Breach of Contract Claim
The court granted summary judgment in favor of RBLP on the breach of contract claim, finding Thibodeau liable as a matter of law. Thibodeau, employed as the play's press representative, breached the implied covenant of good faith and fair dealing by using confidential information to undermine the play's production. The court held that his actions directly defeated the purpose of his contractual obligations to RBLP, which was to facilitate the production through his public relations role. By sending the unauthorized email to Runsdorf, Thibodeau caused the investor to withdraw, effectively sabotaging the play's financial prospects. The court rejected Thibodeau's argument that RBLP had undermined his ability to perform under the contract, noting that there was no evidence RBLP required him to engage in dishonest conduct. The court emphasized that RBLP's instructions to Thibodeau were within its rights as the principal, and Thibodeau was not justified in breaching the contract while continuing to benefit from it.

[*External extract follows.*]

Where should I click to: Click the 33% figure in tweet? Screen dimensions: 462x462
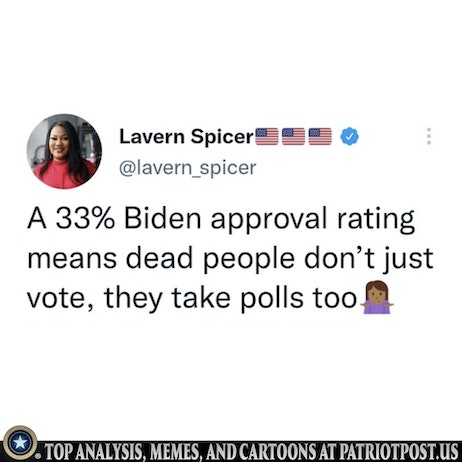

Duty of Good Faith and Fair Dealing
The court addressed Thibodeau's argument that RBLP had breached its duty of good faith and fair dealing first, which he claimed excused his actions. The court found this argument unconvincing and unsupported by evidence. It noted that Thibodeau's role did not involve the project's financing, and RBLP's instructions to him did not interfere with his ability to perform his duties honestly. The court emphasized that RBLP never instructed Thibodeau to issue false statements or respond dishonestly to press inquiries. Instead, RBLP had merely directed him to refrain from discussing certain issues, which was its prerogative. Even if RBLP had breached the covenant of good faith, Thibodeau's proper recourse would have been to suspend his performance or terminate the contract, not to breach it himself. His decision to remain in his role while undermining the production was neither justified nor permissible.
Election of Remedies
The court explained the concept of election of remedies, highlighting that a party facing a breach has a choice between terminating the contract or continuing to perform and seeking damages. Thibodeau, a seasoned professional, should have chosen to terminate the contract if he believed RBLP's actions implicated him in wrongdoing. Alternatively, if RBLP had instructed him to engage in dishonest conduct—though no evidence supported this—he could have refused such directives. However, Thibodeau did not have the right to continue benefiting from the contract while secretly breaching it. The court underscored that a party cannot simultaneously treat a contract as breached and subsisting. Thibodeau's actions of remaining in his position while sending disparaging emails violated the duty of good faith and fair dealing, thus affirming RBLP's entitlement to judgment on the breach of contract claim.